Photo by jphilipg.
Photo by jphilipg.

Life at Forbes has been a generally positive experience for me. I have a great room with a view of the golf course and easy access to the Wa, and I’ve come to love the leaf-crunching, peaceful walk. I wasn’t even annoyed when, a few weeks ago, I saw the construction site taking over my neighborhood. While my fellow Forbesians complained about the growing number of orange traffic cones, bulldozers, and walking detours, I was secretly excited.

Growing up, I walked to and from school in Manhattan. Depending on the year I had varied company: first my mom, then my siblings, then friends. Routes altered, after-school snacks changed, the mannequins in store windows were restyled. Periodically on these walks we’d come across a construction site. No matter how old I was, and always much to the confusion of my walking partner, I had the same reaction to this obstruction in our path: from the first glimpse of scaffolding and a “Hard Hats Required” sign, I would be thrilled by the prospect of a construction detour. Walking under a scaffolding in New York City was like driving through a tunnel on a rainy night, like hanging high in the air on a swing for just a second before drifting back towards the ground, like being underwater with my eyes open; it was a momentary surreal haven, where the noise and frenzy of the outside was shut out, when all that could possibly exist existed within those dingy, blue-painted walls.

After living for a few weeks amid the Forbes area work zone, though, the only gut reaction I have to construction sites is nausea. Gone is the optimism and magic that once accompanied my trips through walking detours.

Maybe it’s because the scenery here is generally more serene than that of Manhattan. I had just begun to appreciate the beauty of living outside the city, the fresh air and the sounds of crickets and leaves blowing in the wind. Princeton’s campus was much like the scaffolding of my childhood: an inspiring retreat from reality. All that changed with the introduction of the construction site. The site, which spans west from the Forbes entrance to the old Dinky station and north from the new station to McCarter theater, is a view-obstructing, dust-producing, dug-out wasteland. It’s added at least two minutes in each direction to my late night Wa runs, and made me so late to the Dinky that I had to buy a ticket on the train. Rather than providing refuge from a chaotic environment, it brought mayhem into the fortress that was once Forbes.

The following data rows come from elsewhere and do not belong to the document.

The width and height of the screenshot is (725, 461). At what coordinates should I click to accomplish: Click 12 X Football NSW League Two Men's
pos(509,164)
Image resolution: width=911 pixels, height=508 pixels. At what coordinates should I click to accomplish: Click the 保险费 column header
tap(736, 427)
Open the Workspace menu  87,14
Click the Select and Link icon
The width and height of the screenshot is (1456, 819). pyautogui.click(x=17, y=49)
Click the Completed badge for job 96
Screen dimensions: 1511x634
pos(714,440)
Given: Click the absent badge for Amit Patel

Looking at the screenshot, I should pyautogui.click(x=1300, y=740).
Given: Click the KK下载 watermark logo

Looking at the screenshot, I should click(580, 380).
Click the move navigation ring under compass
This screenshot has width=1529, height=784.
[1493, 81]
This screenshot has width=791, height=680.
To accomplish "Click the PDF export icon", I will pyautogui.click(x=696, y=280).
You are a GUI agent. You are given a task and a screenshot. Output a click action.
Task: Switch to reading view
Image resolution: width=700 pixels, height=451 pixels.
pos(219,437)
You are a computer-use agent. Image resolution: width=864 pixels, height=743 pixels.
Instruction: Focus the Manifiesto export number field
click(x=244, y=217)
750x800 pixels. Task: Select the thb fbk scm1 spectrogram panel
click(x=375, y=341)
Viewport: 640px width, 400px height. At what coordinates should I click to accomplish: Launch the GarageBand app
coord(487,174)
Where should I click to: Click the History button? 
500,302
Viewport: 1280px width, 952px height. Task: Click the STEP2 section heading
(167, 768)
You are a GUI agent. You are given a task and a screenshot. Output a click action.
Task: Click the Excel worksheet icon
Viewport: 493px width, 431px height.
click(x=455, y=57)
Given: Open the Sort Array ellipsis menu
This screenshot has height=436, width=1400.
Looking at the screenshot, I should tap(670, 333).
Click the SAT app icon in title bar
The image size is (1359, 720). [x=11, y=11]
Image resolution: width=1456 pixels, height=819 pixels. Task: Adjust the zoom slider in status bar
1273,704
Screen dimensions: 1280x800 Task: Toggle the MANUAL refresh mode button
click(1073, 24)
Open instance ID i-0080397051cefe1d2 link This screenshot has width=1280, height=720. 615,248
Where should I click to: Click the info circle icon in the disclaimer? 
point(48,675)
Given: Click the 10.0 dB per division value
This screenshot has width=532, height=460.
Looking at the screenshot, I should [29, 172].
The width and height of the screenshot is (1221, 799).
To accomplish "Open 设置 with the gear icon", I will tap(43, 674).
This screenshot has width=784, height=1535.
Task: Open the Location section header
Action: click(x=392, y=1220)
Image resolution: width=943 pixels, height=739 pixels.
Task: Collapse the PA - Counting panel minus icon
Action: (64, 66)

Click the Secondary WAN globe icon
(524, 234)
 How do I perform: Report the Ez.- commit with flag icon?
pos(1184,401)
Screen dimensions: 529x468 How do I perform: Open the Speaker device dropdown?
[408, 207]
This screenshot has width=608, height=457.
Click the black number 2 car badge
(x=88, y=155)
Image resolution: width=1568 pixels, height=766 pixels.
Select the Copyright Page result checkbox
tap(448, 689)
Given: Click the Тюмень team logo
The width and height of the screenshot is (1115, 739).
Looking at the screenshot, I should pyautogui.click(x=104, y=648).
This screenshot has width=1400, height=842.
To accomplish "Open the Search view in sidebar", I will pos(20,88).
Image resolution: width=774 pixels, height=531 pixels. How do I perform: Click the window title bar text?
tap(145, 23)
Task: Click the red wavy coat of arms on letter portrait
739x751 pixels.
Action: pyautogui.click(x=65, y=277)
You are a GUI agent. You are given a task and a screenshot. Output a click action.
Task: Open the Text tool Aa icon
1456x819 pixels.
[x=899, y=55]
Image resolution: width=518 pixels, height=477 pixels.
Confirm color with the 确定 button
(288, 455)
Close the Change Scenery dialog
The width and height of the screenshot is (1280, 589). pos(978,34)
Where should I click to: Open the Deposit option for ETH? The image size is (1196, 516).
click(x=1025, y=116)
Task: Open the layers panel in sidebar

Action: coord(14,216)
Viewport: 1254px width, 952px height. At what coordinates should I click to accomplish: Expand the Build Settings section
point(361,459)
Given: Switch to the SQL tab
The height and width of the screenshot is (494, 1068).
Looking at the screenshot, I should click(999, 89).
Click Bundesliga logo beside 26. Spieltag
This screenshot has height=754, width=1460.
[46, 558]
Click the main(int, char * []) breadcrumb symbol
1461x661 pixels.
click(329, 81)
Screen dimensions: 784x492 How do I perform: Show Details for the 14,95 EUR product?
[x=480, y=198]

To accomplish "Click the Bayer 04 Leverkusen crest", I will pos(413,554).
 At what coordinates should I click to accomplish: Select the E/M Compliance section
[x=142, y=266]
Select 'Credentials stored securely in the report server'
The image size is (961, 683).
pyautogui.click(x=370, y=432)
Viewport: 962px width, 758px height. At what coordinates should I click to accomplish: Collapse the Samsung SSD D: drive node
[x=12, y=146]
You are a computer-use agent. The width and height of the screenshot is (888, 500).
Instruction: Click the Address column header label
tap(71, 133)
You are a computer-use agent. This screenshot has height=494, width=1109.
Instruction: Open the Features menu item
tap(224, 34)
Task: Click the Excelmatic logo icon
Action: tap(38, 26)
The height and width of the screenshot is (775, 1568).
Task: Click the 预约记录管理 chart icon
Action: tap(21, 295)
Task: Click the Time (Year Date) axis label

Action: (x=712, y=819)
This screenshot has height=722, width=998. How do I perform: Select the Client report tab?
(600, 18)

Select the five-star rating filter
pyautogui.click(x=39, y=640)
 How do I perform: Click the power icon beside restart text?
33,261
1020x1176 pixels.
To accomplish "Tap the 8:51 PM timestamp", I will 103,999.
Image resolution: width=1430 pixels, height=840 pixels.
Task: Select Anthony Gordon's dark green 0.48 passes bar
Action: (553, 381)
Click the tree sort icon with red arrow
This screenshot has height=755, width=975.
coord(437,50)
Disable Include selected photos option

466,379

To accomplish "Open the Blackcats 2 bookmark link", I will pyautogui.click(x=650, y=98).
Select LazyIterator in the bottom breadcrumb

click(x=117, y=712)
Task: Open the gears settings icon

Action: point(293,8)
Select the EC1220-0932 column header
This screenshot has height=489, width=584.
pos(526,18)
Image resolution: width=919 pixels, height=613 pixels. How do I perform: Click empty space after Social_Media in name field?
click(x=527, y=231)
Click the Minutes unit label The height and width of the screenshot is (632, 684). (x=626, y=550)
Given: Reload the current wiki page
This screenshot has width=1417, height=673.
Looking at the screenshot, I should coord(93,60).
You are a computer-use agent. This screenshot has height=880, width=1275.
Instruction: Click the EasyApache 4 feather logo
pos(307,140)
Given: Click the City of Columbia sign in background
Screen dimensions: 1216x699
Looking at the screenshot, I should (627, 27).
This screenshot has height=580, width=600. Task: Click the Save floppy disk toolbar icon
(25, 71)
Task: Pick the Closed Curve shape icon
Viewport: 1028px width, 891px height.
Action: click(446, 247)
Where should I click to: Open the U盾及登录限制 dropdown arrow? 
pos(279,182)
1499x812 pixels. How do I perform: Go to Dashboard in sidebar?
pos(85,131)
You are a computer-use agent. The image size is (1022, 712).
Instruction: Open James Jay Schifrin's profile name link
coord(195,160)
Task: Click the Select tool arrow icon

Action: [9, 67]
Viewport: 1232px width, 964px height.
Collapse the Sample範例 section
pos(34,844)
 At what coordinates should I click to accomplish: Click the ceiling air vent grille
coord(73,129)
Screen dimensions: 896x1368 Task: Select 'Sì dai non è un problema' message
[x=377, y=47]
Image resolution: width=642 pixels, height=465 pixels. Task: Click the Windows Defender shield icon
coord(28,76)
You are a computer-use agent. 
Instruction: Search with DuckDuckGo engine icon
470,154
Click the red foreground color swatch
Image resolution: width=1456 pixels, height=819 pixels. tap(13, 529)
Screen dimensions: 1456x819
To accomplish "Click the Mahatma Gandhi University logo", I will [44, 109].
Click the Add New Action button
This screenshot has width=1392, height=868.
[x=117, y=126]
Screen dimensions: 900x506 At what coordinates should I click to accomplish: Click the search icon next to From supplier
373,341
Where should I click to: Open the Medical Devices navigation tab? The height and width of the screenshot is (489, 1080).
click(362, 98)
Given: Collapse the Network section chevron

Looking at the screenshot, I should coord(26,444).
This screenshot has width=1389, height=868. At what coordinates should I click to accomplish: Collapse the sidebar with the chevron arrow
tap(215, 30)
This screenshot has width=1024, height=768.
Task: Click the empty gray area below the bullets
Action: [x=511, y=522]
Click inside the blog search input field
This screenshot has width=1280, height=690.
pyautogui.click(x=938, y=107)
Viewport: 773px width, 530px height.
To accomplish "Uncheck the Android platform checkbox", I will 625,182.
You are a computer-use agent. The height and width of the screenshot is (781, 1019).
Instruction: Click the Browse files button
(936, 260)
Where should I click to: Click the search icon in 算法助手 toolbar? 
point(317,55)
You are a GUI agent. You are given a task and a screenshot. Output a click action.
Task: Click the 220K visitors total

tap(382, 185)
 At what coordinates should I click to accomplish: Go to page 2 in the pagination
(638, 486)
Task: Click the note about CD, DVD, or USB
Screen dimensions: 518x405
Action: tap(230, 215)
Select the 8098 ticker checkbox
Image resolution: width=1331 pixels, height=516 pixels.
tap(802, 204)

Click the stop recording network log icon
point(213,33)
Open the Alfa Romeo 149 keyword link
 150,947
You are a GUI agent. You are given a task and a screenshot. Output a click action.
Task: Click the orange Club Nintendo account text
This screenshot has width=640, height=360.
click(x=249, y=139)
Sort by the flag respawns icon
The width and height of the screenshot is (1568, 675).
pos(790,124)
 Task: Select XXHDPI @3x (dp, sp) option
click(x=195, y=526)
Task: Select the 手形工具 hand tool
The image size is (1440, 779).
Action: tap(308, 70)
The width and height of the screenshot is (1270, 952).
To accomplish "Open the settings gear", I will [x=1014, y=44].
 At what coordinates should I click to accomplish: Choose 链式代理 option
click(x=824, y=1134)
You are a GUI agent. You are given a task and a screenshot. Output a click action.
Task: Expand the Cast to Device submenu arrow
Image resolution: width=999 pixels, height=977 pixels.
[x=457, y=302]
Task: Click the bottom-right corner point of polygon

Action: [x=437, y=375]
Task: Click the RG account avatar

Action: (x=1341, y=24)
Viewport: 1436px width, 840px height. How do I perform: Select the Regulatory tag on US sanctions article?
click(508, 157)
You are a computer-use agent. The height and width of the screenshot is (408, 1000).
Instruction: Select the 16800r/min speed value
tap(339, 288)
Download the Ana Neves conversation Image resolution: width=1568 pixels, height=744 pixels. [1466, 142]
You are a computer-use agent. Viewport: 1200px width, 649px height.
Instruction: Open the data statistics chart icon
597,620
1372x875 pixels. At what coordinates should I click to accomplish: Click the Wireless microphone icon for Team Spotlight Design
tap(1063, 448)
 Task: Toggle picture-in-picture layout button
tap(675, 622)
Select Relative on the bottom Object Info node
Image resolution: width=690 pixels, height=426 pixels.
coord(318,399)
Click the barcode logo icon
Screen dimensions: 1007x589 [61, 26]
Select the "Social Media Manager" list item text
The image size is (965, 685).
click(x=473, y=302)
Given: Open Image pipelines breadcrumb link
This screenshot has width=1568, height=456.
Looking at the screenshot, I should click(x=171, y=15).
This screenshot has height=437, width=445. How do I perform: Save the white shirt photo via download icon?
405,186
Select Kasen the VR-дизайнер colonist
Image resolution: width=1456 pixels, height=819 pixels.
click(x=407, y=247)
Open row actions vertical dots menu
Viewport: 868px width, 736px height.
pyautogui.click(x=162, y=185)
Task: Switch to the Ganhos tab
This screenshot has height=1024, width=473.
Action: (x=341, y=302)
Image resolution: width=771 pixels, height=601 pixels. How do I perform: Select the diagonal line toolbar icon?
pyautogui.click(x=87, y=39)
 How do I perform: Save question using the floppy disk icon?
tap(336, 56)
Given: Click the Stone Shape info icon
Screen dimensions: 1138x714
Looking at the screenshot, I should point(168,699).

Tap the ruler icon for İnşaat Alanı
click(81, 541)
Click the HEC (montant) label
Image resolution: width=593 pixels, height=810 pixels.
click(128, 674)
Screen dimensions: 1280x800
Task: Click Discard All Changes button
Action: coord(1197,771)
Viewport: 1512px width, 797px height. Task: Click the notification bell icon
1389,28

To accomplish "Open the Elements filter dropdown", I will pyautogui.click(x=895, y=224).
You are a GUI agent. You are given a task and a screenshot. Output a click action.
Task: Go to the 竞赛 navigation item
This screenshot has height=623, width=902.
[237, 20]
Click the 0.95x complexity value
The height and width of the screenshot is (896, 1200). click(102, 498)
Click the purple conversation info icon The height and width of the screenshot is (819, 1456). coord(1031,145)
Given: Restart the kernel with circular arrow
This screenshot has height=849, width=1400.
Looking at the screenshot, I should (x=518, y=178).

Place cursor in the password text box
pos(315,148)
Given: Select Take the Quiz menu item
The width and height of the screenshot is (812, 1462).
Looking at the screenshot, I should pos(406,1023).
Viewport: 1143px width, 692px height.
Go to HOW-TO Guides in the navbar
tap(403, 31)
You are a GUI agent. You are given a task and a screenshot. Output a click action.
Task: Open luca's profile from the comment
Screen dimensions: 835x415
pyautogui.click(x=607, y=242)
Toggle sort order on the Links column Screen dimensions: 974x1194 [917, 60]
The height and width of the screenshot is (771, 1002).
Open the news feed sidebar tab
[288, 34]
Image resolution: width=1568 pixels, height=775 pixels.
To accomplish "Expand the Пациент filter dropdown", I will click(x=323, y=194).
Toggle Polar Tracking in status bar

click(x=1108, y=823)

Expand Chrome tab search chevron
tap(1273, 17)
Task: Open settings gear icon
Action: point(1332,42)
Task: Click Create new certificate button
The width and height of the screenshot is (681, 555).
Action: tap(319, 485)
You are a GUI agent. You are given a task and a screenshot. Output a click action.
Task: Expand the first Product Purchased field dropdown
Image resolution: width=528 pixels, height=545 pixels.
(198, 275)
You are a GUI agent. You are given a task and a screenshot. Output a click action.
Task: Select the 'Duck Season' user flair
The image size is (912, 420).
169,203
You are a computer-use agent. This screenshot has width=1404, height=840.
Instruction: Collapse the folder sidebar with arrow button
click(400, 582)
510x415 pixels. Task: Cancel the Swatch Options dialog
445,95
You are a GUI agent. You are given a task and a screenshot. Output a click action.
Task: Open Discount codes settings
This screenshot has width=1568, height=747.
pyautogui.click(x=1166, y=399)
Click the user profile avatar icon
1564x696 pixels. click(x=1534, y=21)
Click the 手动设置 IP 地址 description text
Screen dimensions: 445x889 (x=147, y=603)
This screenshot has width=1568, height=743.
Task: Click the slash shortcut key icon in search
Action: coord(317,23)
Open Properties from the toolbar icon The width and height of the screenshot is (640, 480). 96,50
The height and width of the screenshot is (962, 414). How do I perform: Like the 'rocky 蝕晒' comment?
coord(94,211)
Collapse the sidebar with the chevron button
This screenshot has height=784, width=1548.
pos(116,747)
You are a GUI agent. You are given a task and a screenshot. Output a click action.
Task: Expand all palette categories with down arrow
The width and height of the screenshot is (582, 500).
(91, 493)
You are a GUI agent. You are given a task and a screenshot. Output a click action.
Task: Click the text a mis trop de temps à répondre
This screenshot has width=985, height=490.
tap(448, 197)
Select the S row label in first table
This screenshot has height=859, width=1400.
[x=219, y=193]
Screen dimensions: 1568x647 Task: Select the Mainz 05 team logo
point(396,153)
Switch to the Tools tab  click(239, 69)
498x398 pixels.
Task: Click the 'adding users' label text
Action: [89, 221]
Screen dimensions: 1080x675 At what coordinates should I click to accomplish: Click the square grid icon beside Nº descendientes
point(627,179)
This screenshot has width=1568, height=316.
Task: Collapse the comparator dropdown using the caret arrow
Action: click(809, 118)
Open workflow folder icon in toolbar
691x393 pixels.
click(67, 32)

I am angry at the construction site; not because the Arts and Transit Center (which I’d quite like to be around for) won’t be finished until after I graduate, not even because it adds a few minutes to my commute every day. I am angry because it has stolen from me the feeling of wonder and endless possibility and awe I once felt upon every chance encounter with a construction site, replacing it with distaste for all things highlighter orange.

To bypass as much of the work zone as possible, I cut across the McCarter lawn, even though I once found a dead black squirrel there and have heard rumors about raccoons. Even for a New Yorker, these potential confrontations with wildlife are preferable to being enclosed for minutes at a time by metal fences.

I passed a road sign the other day, somewhere on University Place north of McCarter that read “END CONSTRUCTION,” presumably marking the end of the construction site. I thought it would make a nice picket sign.